TAREFAS PROPOSTAS
(a) Responda, com base no trecho sobre a doença do pai, às perguntas abaixo.
(i) Segundo o trecho, por qual dos filhos o pai tinha clara preferência?
(ii) Em quanto tempo o pai definhou por causa do câncer?
(iii) De onde o pai voltava quando esqueceu o caminho de casa?
(b) Transcreva a parte do trecho sobre a doença do pai começando em "E isso nem tem" e seguindo até "que eles foram.".

TRECHO FORNECIDO
E isso nem tem nada a ver com a preferência, clara, dele pelo meu irmão. Eles eram parecidos em muitos aspectos, já eu, sempre fui mais apegado a minha mãe. Lembro de poucas vezes que meu pai demonstrou carinho por mim ou mesmo pelo meu irmão.
Apesar dos apesares, ele era um bom pai. Não mereceu a morte que teve, definhando em 3 meses, por um câncer que corrompeu primeiros os pulmões, depois o cérebro. Lembro como se fosse hoje, domingo, eu chegando do shopping com meu irmão e meu pai no sofá, como se nada tivesse acontecendo, enquanto minha mãe estava no quarto, falando ao telefone bastante nervosa. Meu pai simplesmente tinha esquecido o caminho de casa voltando de uma festa que eles foram.

REGISTROS EXIBIDOS
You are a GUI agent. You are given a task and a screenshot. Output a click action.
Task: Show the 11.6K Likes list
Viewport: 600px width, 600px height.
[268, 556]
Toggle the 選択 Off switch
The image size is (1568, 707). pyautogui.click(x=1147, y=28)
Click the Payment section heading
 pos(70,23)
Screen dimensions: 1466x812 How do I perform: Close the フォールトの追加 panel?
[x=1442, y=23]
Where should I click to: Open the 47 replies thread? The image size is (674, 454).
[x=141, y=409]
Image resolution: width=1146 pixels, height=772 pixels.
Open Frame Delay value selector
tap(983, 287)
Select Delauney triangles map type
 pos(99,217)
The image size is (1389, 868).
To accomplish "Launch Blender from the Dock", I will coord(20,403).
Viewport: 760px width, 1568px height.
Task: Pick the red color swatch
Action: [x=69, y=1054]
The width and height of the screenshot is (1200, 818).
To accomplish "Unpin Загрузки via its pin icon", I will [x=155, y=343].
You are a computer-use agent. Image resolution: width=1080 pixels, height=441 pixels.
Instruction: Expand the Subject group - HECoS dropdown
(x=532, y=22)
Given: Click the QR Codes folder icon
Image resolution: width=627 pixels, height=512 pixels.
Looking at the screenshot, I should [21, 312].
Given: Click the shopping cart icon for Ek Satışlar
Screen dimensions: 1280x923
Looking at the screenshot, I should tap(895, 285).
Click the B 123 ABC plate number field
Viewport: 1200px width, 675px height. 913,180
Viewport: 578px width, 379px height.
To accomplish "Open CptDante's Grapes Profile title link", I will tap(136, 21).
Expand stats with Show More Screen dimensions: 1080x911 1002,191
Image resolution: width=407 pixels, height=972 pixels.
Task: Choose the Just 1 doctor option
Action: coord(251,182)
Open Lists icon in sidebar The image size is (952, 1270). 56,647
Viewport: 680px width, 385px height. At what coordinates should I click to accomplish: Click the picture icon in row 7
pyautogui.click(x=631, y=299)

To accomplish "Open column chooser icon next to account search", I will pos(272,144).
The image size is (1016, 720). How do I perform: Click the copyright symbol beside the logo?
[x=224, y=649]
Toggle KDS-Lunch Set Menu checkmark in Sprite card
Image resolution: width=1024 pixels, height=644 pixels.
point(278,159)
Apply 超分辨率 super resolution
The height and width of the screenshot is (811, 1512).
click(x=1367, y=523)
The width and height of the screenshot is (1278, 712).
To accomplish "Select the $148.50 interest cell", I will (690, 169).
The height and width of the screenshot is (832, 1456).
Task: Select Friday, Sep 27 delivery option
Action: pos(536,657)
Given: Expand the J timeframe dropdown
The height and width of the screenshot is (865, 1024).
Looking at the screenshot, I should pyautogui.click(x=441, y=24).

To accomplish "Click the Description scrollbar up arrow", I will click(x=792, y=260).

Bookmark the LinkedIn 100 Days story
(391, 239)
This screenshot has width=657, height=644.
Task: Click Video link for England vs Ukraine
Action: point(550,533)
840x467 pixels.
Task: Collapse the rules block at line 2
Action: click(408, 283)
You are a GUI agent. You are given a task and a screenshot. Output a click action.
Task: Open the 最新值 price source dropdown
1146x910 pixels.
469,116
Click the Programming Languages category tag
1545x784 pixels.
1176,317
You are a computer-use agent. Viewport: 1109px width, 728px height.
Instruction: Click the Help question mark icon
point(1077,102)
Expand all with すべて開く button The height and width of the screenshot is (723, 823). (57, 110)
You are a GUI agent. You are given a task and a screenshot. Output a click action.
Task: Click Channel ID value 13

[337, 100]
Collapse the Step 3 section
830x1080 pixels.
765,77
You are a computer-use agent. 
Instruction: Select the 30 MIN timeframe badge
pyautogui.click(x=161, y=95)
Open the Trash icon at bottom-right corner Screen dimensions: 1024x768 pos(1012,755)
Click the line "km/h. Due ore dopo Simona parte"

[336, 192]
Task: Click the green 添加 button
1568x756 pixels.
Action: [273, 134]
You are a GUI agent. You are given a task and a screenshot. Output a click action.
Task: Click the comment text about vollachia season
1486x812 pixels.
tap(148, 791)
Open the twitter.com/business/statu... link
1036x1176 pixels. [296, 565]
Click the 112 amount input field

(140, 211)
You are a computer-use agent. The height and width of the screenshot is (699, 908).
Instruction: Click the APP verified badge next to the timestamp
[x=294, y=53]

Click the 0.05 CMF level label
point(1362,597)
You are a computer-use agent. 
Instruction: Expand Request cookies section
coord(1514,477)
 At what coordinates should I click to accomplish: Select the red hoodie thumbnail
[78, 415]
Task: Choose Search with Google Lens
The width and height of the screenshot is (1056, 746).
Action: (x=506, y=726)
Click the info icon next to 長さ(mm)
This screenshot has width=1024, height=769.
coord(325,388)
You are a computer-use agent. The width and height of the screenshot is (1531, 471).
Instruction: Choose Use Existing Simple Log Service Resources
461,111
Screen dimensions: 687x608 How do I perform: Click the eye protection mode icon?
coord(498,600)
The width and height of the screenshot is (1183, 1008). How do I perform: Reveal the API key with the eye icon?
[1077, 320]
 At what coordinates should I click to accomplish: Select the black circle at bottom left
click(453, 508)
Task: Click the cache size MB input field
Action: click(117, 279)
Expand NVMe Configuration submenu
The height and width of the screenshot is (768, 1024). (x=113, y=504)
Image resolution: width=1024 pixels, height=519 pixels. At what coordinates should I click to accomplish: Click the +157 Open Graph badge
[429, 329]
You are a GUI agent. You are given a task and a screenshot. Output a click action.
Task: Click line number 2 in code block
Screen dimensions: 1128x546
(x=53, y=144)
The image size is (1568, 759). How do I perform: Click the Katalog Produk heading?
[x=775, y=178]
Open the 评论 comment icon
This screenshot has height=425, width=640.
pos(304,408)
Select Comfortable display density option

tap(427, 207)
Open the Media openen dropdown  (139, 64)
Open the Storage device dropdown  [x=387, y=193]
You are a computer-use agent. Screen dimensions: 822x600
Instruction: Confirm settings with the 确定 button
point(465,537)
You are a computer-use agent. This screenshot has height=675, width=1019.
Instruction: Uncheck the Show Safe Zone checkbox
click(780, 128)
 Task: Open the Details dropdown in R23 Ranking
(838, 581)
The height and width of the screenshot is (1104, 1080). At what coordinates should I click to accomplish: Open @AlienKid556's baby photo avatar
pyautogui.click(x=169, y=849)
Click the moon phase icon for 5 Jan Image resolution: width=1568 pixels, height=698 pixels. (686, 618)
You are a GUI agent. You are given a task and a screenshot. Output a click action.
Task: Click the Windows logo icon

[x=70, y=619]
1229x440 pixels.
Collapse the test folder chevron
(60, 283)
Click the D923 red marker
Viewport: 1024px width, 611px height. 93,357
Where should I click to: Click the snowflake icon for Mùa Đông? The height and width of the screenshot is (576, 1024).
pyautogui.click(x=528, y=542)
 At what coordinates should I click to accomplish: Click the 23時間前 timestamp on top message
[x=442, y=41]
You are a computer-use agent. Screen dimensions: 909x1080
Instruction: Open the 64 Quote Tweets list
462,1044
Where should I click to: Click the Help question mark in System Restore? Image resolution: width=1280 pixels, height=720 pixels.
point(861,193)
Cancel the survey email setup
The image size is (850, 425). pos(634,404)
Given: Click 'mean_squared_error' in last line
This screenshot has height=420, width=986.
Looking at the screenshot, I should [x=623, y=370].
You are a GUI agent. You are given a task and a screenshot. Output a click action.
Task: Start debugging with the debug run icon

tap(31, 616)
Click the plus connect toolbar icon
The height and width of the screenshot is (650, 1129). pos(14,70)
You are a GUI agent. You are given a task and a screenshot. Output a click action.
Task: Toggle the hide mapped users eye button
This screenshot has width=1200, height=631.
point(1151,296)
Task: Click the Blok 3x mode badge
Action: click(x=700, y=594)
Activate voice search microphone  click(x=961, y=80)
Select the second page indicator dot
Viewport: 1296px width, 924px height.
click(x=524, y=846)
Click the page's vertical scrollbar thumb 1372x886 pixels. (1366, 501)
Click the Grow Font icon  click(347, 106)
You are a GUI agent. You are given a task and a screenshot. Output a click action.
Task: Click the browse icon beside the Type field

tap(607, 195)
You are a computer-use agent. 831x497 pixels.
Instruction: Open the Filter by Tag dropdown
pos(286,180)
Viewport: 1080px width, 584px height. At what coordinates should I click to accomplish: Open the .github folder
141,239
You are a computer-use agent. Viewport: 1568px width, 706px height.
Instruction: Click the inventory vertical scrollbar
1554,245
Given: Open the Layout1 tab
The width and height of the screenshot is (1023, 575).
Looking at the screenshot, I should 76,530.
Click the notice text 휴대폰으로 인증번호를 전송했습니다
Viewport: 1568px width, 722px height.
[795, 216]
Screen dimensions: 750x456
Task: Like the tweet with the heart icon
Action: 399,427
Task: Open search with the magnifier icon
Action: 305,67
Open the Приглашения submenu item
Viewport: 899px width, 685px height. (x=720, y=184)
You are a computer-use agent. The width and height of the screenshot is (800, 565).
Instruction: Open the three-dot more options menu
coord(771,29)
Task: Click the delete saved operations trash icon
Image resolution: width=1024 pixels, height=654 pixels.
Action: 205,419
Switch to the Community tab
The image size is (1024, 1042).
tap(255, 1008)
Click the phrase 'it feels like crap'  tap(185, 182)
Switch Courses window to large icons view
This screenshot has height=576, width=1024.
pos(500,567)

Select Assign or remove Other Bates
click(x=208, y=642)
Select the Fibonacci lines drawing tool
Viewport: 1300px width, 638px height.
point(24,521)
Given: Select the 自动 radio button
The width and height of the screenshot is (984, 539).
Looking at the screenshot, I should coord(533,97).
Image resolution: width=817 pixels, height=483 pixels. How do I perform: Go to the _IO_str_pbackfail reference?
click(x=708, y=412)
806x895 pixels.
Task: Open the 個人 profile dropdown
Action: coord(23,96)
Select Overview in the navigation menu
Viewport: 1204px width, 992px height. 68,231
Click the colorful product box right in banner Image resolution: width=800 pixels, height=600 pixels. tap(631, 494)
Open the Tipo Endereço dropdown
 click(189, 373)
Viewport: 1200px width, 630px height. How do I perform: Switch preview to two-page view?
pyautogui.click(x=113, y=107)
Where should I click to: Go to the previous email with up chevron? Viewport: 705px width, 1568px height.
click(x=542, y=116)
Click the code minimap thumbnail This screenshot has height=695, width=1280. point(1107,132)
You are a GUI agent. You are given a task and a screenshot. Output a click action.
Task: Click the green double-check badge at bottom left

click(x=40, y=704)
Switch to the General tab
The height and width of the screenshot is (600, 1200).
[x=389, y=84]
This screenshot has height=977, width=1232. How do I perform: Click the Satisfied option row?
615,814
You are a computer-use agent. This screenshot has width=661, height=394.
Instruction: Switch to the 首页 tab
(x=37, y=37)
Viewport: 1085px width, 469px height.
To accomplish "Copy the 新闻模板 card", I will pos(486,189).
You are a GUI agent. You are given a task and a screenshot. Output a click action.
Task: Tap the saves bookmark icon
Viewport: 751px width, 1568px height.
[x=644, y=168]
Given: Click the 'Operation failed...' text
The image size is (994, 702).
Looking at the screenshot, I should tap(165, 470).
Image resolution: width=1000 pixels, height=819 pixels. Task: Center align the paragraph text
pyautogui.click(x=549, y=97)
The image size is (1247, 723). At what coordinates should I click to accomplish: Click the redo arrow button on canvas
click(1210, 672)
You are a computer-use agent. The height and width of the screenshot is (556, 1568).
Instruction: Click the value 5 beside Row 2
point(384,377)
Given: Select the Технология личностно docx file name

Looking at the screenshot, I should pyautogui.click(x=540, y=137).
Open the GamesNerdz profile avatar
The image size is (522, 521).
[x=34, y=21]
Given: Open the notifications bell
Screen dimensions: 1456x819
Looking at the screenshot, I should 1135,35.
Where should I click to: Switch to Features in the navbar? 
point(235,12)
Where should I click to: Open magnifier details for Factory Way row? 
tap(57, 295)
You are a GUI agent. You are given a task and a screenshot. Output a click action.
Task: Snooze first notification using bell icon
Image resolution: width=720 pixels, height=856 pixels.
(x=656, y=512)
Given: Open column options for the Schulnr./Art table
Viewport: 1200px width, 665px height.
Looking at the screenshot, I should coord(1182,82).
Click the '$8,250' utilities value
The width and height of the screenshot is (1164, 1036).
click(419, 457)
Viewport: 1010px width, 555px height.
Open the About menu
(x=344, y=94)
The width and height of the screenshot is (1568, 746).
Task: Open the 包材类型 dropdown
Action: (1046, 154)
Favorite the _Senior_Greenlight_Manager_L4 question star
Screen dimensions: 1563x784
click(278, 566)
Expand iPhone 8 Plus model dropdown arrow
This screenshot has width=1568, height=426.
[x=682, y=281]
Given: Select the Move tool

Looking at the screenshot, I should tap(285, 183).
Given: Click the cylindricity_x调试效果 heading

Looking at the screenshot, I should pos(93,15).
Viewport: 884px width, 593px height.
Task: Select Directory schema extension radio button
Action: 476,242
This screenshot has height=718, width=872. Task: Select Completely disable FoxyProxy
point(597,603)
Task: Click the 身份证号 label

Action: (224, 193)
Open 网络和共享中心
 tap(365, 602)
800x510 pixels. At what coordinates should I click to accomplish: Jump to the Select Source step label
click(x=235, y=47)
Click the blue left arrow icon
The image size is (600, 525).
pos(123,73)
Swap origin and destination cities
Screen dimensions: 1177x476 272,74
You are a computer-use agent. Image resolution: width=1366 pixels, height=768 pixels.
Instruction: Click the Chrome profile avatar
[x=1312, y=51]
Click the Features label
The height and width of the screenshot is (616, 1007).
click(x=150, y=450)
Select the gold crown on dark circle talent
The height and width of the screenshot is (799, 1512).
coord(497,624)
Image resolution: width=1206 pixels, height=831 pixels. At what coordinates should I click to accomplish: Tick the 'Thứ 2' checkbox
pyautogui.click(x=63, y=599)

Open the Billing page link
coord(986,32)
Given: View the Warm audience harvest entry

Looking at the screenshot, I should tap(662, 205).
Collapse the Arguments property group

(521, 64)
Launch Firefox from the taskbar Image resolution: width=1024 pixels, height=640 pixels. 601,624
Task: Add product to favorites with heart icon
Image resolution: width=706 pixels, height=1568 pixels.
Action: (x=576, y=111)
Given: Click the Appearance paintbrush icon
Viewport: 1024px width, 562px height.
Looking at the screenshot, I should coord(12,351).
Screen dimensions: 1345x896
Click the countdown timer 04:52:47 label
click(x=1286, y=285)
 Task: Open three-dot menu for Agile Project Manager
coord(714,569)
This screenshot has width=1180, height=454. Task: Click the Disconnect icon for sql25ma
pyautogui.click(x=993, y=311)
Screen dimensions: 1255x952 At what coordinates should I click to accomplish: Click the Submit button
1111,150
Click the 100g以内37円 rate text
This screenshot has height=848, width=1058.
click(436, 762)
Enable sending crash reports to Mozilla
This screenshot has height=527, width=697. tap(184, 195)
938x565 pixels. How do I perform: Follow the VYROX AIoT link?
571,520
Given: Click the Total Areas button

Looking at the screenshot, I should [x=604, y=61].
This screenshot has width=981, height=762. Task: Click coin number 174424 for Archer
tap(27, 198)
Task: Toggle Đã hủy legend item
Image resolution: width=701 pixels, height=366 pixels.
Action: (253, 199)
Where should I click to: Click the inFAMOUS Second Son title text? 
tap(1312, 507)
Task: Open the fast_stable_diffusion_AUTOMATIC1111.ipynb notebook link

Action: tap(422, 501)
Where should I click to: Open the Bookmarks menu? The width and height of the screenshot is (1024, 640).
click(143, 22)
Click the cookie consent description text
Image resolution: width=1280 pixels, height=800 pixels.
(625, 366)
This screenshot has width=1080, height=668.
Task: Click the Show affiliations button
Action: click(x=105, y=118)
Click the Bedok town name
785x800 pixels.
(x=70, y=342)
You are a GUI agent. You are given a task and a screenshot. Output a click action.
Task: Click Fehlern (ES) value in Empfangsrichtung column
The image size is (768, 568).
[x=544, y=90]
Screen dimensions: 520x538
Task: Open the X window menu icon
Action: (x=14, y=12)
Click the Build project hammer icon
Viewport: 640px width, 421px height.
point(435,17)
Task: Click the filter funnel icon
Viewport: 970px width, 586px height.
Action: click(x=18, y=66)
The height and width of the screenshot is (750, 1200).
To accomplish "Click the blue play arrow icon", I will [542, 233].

SOLUÇÕES
(a)
(i) Pelo irmão do narrador.
(ii) Em 3 meses.
(iii) De uma festa.

(b)
E isso nem tem nada a ver com a preferência, clara, dele pelo meu irmão. Eles eram parecidos em muitos aspectos, já eu, sempre fui mais apegado a minha mãe. Lembro de poucas vezes que meu pai demonstrou carinho por mim ou mesmo pelo meu irmão.
Apesar dos apesares, ele era um bom pai. Não mereceu a morte que teve, definhando em 3 meses, por um câncer que corrompeu primeiros os pulmões, depois o cérebro. Lembro como se fosse hoje, domingo, eu chegando do shopping com meu irmão e meu pai no sofá, como se nada tivesse acontecendo, enquanto minha mãe estava no quarto, falando ao telefone bastante nervosa. Meu pai simplesmente tinha esquecido o caminho de casa voltando de uma festa que eles foram.